═══ Data for processing ═══
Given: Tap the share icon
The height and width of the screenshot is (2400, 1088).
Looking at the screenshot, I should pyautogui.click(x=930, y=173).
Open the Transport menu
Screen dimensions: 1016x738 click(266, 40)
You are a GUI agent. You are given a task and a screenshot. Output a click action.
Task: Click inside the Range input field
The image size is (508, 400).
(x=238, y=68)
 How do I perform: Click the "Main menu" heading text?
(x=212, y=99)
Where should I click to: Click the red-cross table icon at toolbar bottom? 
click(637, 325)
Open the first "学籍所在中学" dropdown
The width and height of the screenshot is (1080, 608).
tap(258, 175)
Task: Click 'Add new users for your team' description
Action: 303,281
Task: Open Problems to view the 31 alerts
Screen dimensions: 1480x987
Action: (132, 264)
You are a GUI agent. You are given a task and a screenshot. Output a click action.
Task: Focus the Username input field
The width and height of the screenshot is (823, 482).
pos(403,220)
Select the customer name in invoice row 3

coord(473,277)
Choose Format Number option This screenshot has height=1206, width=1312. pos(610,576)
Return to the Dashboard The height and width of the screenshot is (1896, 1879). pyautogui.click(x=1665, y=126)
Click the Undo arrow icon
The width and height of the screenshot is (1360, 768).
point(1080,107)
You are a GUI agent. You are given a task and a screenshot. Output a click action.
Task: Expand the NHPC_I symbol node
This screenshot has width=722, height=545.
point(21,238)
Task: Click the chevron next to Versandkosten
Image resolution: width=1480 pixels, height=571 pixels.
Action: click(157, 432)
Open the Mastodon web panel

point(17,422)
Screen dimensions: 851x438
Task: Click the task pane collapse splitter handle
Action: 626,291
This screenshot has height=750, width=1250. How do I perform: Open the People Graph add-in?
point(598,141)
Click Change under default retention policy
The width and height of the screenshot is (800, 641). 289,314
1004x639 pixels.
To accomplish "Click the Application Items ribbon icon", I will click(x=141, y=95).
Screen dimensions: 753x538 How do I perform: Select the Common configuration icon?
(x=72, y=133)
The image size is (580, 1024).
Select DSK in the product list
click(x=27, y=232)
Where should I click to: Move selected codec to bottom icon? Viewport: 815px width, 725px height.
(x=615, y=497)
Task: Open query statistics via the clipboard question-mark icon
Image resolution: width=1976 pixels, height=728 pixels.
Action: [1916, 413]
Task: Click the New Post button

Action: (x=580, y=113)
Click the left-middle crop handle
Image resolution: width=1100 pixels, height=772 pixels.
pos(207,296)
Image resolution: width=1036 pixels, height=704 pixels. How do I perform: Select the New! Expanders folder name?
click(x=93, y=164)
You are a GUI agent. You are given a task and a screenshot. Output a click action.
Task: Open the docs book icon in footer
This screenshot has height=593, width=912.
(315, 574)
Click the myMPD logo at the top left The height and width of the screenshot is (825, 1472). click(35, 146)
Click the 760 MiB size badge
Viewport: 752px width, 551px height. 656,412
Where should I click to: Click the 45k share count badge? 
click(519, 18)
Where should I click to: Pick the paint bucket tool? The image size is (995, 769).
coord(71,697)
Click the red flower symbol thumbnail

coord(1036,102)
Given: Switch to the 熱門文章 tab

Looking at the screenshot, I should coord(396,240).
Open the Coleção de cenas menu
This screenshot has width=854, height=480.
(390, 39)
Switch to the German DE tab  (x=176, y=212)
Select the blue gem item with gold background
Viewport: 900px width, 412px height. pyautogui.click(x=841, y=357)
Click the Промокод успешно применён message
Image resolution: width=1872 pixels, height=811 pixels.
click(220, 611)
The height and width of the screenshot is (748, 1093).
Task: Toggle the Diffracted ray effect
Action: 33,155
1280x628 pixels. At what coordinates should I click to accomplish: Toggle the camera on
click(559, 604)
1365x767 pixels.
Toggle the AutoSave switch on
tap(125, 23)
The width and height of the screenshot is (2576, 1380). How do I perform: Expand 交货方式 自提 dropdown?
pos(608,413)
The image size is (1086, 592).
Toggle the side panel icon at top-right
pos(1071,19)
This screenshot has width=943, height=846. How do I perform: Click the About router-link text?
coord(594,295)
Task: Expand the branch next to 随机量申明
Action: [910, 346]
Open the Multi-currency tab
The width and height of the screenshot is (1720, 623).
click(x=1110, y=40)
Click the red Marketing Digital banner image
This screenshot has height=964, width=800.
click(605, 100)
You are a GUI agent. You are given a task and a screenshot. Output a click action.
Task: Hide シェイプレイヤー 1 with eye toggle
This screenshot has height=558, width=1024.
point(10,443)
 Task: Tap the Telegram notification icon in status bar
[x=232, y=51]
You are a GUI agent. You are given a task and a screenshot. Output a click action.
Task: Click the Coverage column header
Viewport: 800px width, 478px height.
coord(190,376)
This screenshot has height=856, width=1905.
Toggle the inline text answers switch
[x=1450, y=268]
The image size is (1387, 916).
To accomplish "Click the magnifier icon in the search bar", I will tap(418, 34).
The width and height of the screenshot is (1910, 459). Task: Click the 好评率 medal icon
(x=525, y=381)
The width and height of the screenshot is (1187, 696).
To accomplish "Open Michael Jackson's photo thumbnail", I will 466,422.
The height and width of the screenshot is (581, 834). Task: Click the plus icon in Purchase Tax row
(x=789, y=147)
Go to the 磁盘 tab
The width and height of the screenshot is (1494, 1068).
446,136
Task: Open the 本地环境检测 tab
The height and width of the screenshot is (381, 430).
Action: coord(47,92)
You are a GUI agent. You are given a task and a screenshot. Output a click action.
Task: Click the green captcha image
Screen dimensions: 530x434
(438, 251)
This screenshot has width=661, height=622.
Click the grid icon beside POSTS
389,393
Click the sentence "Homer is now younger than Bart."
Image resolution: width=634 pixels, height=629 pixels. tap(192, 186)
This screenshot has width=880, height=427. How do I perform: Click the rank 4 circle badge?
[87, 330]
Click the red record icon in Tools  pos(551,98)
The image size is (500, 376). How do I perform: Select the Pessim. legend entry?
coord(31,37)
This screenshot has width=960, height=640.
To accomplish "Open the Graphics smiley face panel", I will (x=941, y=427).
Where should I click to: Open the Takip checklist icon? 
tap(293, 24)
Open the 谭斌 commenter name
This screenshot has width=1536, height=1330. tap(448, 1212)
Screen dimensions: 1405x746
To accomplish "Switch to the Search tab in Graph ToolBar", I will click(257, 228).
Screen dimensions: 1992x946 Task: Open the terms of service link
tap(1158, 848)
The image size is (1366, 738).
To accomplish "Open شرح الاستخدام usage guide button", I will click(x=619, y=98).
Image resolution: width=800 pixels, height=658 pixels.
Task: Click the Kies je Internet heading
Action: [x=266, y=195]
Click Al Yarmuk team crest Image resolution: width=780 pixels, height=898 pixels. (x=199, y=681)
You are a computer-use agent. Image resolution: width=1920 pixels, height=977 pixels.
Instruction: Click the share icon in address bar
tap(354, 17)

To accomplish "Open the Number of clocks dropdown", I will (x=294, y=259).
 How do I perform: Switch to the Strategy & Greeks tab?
═══
### What you have to do
Only the lines that contain the string "left" are to be copied from the records.

### Written response
Click the left-middle crop handle
Click the myMPD logo at the top left The height and width of the screenshot is (825, 1472). click(35, 146)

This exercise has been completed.